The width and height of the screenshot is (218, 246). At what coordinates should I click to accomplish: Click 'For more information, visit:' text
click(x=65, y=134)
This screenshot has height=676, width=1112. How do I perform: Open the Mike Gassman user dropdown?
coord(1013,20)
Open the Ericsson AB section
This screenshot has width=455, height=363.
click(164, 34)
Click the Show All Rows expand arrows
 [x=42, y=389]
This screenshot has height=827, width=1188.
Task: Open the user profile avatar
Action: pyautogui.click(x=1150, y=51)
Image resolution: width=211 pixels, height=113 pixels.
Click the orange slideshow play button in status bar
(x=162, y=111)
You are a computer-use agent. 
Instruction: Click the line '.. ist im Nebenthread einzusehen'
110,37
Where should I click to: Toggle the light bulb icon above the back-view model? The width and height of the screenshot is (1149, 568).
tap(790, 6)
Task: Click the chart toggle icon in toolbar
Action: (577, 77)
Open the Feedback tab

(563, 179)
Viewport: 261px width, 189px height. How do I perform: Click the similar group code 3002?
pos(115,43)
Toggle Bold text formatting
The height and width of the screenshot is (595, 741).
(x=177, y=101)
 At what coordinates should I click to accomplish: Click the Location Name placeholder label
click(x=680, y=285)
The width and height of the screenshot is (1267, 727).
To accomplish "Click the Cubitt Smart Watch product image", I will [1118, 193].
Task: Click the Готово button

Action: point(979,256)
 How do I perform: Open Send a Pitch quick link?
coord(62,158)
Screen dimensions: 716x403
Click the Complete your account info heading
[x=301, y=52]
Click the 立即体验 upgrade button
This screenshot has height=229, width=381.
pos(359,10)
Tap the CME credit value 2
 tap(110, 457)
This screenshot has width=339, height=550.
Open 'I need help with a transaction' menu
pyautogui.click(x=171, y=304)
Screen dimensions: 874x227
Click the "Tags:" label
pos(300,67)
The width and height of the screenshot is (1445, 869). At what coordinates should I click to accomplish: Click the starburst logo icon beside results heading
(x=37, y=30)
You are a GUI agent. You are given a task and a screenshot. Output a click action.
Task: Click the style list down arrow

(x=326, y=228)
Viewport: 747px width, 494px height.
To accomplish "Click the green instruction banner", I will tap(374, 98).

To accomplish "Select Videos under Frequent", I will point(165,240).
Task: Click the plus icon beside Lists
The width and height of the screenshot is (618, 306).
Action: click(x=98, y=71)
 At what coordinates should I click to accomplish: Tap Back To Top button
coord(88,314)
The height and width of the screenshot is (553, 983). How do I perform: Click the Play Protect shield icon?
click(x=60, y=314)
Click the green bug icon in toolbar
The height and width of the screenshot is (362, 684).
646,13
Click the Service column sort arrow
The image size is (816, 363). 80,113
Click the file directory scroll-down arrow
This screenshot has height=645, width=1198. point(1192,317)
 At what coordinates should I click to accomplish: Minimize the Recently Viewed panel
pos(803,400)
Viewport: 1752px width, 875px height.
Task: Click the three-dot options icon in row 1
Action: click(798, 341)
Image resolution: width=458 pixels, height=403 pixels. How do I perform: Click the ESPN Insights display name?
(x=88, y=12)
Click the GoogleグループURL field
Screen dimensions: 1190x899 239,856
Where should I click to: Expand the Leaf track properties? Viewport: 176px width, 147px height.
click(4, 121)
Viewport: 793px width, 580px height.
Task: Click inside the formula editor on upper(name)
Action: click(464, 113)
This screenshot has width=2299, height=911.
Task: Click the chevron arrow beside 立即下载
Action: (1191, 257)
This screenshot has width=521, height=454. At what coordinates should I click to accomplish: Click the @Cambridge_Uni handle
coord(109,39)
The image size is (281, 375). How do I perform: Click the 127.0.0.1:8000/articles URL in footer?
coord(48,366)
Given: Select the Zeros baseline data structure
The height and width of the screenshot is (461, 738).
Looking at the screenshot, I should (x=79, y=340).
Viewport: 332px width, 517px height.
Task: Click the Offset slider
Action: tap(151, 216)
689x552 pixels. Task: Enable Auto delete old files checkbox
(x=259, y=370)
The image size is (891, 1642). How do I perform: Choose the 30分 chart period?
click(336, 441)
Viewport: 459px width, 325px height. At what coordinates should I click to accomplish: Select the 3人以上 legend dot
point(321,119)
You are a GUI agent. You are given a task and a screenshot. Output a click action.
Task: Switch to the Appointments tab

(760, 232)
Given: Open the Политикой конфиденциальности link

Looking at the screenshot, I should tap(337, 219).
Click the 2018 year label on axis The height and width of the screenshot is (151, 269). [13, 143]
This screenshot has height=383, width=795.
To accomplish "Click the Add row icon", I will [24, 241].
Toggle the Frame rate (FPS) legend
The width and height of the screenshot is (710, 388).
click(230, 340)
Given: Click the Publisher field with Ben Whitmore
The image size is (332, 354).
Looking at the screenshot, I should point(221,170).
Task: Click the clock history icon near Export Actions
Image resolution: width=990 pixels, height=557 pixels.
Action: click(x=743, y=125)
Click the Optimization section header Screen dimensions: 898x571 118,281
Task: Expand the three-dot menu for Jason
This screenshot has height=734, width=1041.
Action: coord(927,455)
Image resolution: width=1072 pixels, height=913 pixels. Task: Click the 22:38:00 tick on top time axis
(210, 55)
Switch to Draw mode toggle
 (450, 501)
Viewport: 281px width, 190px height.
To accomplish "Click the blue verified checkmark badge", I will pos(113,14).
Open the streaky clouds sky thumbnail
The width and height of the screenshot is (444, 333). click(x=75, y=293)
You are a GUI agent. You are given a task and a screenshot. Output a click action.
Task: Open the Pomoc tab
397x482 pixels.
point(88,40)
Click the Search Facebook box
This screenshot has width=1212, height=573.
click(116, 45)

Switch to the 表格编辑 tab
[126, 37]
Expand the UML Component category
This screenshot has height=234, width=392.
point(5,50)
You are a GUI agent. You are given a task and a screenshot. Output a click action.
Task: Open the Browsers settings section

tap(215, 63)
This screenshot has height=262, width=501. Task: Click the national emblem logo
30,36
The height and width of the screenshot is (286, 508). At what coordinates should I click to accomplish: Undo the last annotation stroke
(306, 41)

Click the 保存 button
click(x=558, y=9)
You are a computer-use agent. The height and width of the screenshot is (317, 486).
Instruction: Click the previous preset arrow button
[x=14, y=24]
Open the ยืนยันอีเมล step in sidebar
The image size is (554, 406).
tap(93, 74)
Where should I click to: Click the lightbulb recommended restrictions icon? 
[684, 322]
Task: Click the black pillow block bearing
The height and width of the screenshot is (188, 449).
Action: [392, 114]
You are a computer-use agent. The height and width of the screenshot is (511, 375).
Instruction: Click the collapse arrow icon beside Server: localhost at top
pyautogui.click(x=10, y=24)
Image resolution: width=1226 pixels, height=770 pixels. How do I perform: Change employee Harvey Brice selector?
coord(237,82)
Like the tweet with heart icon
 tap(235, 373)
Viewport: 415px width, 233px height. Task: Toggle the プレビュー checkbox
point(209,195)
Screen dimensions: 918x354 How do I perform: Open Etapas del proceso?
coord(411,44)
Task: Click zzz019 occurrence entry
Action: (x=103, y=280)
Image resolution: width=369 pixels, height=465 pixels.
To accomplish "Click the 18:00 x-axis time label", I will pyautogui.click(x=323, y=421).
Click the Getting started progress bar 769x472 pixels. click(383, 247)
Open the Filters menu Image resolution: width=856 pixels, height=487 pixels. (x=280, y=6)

□ □ □ □

_Task goal_:
Hand back the material above in full, exactly as written.

_Exercise result_:
The width and height of the screenshot is (218, 246). At what coordinates should I click to accomplish: Click 'For more information, visit:' text
click(x=65, y=134)
This screenshot has height=676, width=1112. How do I perform: Open the Mike Gassman user dropdown?
coord(1013,20)
Open the Ericsson AB section
This screenshot has width=455, height=363.
click(164, 34)
Click the Show All Rows expand arrows
 [x=42, y=389]
This screenshot has height=827, width=1188.
Task: Open the user profile avatar
Action: pyautogui.click(x=1150, y=51)
Image resolution: width=211 pixels, height=113 pixels.
Click the orange slideshow play button in status bar
(x=162, y=111)
You are a computer-use agent. 
Instruction: Click the line '.. ist im Nebenthread einzusehen'
110,37
Where should I click to: Toggle the light bulb icon above the back-view model? The width and height of the screenshot is (1149, 568).
tap(790, 6)
Task: Click the chart toggle icon in toolbar
Action: (577, 77)
Open the Feedback tab

(563, 179)
Viewport: 261px width, 189px height. How do I perform: Click the similar group code 3002?
pos(115,43)
Toggle Bold text formatting
The height and width of the screenshot is (595, 741).
(x=177, y=101)
 At what coordinates should I click to accomplish: Click the Location Name placeholder label
click(x=680, y=285)
The width and height of the screenshot is (1267, 727).
To accomplish "Click the Cubitt Smart Watch product image", I will [1118, 193].
Task: Click the Готово button

Action: point(979,256)
 How do I perform: Open Send a Pitch quick link?
coord(62,158)
Screen dimensions: 716x403
Click the Complete your account info heading
[x=301, y=52]
Click the 立即体验 upgrade button
This screenshot has height=229, width=381.
pos(359,10)
Tap the CME credit value 2
 tap(110, 457)
This screenshot has width=339, height=550.
Open 'I need help with a transaction' menu
pyautogui.click(x=171, y=304)
Screen dimensions: 874x227
Click the "Tags:" label
pos(300,67)
The width and height of the screenshot is (1445, 869). At what coordinates should I click to accomplish: Click the starburst logo icon beside results heading
(x=37, y=30)
You are a GUI agent. You are given a task and a screenshot. Output a click action.
Task: Click the style list down arrow

(x=326, y=228)
Viewport: 747px width, 494px height.
To accomplish "Click the green instruction banner", I will tap(374, 98).

To accomplish "Select Videos under Frequent", I will point(165,240).
Task: Click the plus icon beside Lists
The width and height of the screenshot is (618, 306).
Action: click(x=98, y=71)
 At what coordinates should I click to accomplish: Tap Back To Top button
coord(88,314)
The height and width of the screenshot is (553, 983). How do I perform: Click the Play Protect shield icon?
click(x=60, y=314)
Click the green bug icon in toolbar
The height and width of the screenshot is (362, 684).
646,13
Click the Service column sort arrow
The image size is (816, 363). 80,113
Click the file directory scroll-down arrow
This screenshot has height=645, width=1198. point(1192,317)
 At what coordinates should I click to accomplish: Minimize the Recently Viewed panel
pos(803,400)
Viewport: 1752px width, 875px height.
Task: Click the three-dot options icon in row 1
Action: click(798, 341)
Image resolution: width=458 pixels, height=403 pixels. How do I perform: Click the ESPN Insights display name?
(x=88, y=12)
Click the GoogleグループURL field
Screen dimensions: 1190x899 239,856
Where should I click to: Expand the Leaf track properties? Viewport: 176px width, 147px height.
click(4, 121)
Viewport: 793px width, 580px height.
Task: Click inside the formula editor on upper(name)
Action: click(464, 113)
This screenshot has width=2299, height=911.
Task: Click the chevron arrow beside 立即下载
Action: (1191, 257)
This screenshot has width=521, height=454. At what coordinates should I click to accomplish: Click the @Cambridge_Uni handle
coord(109,39)
The image size is (281, 375). How do I perform: Click the 127.0.0.1:8000/articles URL in footer?
coord(48,366)
Given: Select the Zeros baseline data structure
The height and width of the screenshot is (461, 738).
Looking at the screenshot, I should (x=79, y=340).
Viewport: 332px width, 517px height.
Task: Click the Offset slider
Action: tap(151, 216)
689x552 pixels. Task: Enable Auto delete old files checkbox
(x=259, y=370)
The image size is (891, 1642). How do I perform: Choose the 30分 chart period?
click(336, 441)
Viewport: 459px width, 325px height. At what coordinates should I click to accomplish: Select the 3人以上 legend dot
point(321,119)
You are a GUI agent. You are given a task and a screenshot. Output a click action.
Task: Switch to the Appointments tab

(760, 232)
Given: Open the Политикой конфиденциальности link

Looking at the screenshot, I should tap(337, 219).
Click the 2018 year label on axis The height and width of the screenshot is (151, 269). [13, 143]
This screenshot has height=383, width=795.
To accomplish "Click the Add row icon", I will [24, 241].
Toggle the Frame rate (FPS) legend
The width and height of the screenshot is (710, 388).
click(230, 340)
Given: Click the Publisher field with Ben Whitmore
The image size is (332, 354).
Looking at the screenshot, I should point(221,170).
Task: Click the clock history icon near Export Actions
Image resolution: width=990 pixels, height=557 pixels.
Action: click(x=743, y=125)
Click the Optimization section header Screen dimensions: 898x571 118,281
Task: Expand the three-dot menu for Jason
This screenshot has height=734, width=1041.
Action: coord(927,455)
Image resolution: width=1072 pixels, height=913 pixels. Task: Click the 22:38:00 tick on top time axis
(210, 55)
Switch to Draw mode toggle
 (450, 501)
Viewport: 281px width, 190px height.
To accomplish "Click the blue verified checkmark badge", I will pos(113,14).
Open the streaky clouds sky thumbnail
The width and height of the screenshot is (444, 333). click(x=75, y=293)
You are a GUI agent. You are given a task and a screenshot. Output a click action.
Task: Open the Pomoc tab
397x482 pixels.
point(88,40)
Click the Search Facebook box
This screenshot has width=1212, height=573.
click(116, 45)

Switch to the 表格编辑 tab
[126, 37]
Expand the UML Component category
This screenshot has height=234, width=392.
point(5,50)
You are a GUI agent. You are given a task and a screenshot. Output a click action.
Task: Open the Browsers settings section

tap(215, 63)
This screenshot has height=262, width=501. Task: Click the national emblem logo
30,36
The height and width of the screenshot is (286, 508). At what coordinates should I click to accomplish: Undo the last annotation stroke
(306, 41)

Click the 保存 button
click(x=558, y=9)
You are a computer-use agent. The height and width of the screenshot is (317, 486).
Instruction: Click the previous preset arrow button
[x=14, y=24]
Open the ยืนยันอีเมล step in sidebar
The image size is (554, 406).
tap(93, 74)
Where should I click to: Click the lightbulb recommended restrictions icon? 
[684, 322]
Task: Click the black pillow block bearing
The height and width of the screenshot is (188, 449).
Action: [392, 114]
You are a computer-use agent. The height and width of the screenshot is (511, 375).
Instruction: Click the collapse arrow icon beside Server: localhost at top
pyautogui.click(x=10, y=24)
Image resolution: width=1226 pixels, height=770 pixels. How do I perform: Change employee Harvey Brice selector?
coord(237,82)
Like the tweet with heart icon
 tap(235, 373)
Viewport: 415px width, 233px height. Task: Toggle the プレビュー checkbox
point(209,195)
Screen dimensions: 918x354 How do I perform: Open Etapas del proceso?
coord(411,44)
Task: Click zzz019 occurrence entry
Action: (x=103, y=280)
Image resolution: width=369 pixels, height=465 pixels.
To accomplish "Click the 18:00 x-axis time label", I will pyautogui.click(x=323, y=421).
Click the Getting started progress bar 769x472 pixels. click(383, 247)
Open the Filters menu Image resolution: width=856 pixels, height=487 pixels. (x=280, y=6)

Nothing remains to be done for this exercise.